Hochschild argues that another reason for gender differences might be that "more women at all
class levels do unpaid labor of a highly interpersonal sort" (170). She also describes the rising
number of women in the workplace; in the early 19080s, emotional labor constituted 1/3 of
employment in the U.S., 1/4 of all men's employment and over half of women's employment.
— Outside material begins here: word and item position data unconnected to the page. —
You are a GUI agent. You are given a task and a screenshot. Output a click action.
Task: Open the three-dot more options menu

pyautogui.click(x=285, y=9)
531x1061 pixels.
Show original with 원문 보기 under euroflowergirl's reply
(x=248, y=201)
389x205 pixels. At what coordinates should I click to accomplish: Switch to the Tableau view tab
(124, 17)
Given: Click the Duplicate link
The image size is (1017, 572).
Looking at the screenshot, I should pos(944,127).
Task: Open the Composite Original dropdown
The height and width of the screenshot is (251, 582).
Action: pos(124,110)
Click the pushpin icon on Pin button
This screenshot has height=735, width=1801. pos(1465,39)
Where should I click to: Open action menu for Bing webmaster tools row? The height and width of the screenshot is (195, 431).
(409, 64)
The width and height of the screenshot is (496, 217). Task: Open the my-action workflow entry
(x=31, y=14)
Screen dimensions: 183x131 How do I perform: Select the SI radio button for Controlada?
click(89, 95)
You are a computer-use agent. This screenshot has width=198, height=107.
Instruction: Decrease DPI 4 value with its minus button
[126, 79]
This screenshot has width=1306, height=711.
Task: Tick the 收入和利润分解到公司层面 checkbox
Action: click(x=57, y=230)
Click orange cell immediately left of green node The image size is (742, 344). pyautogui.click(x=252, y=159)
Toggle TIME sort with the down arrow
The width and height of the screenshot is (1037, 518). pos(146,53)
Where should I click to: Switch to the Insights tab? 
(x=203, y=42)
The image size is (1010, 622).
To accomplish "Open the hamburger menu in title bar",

Hochschild argues that when women are placed in jobs of emotional labor, attitudes towards women
in general are affected; even as women are afforded courtesies of politeness or chivalry, "their
feelings are accorded less weight than the feelings of a man" (171). This can happen in two ways:
In the workplace, people who have less status (e.g. women) have less of a "shield" against abuse,
claims Hochschild. As a result, "a day's accumulation of passenger abuse for a woman differs from a
day's accumulation of it for a man," as women are "more exposed than men to rude or surly speech,
to tirades" (174). At Delta, male attendants were asked about their career plans, while women
attendants were asked why they weren't married (176). Male flight attendants reacted to passengers
"as if they had mroe authority than they really did" while "female flight attendants... assuming that
passengers would honor their authority less, used more tactful and deferential means of handling
abuse" (178). The result was an assumption that women flight attendants had a "higher tolerance for
abuse" (179).
Hochschild concludes this chapter by examining the ways that companies used public perceptions of
women as motherly or sexually attractive to "attach profit to these qualities" (182). As a result,
women felt estranged from these statuses and many female flight attendants saw therapists to work
through a loss of sexual interest (183).
might also be doubted by others as just friendly for their job. This is the context into which
authenticity becomes important. Hochschild cites Lionel Trilling's Norton lectures on Sincerity and
Authenticity[7], which outline the history of this idea.
Appendices
The appendix of this book is well worth exploring, which offers an overview of academic thinking on
the emotions "from Darwin to Goffman" up to the point of publication. Another appendix offers some
early results from cognitive psychology in the early 80s on how to name and describe feeling, and
the role that naming plays in our personal experience of emotion
The notes and bibliography of the book are also extensive; together with the appendices, they
comprise roughly 1/3 of the printed book.
Theoretical and practical relevance:
This book, which introduced the idea of emotional labor, is a classic work of sociology. It's notable for
its arguments, for its methods, and for the clear and winsome style. The book won the Charles
Cooley Award in 1983, awarded by the American Sociological Association and received an
honorable mention for the C. Wright Mills Award. Highly recommended.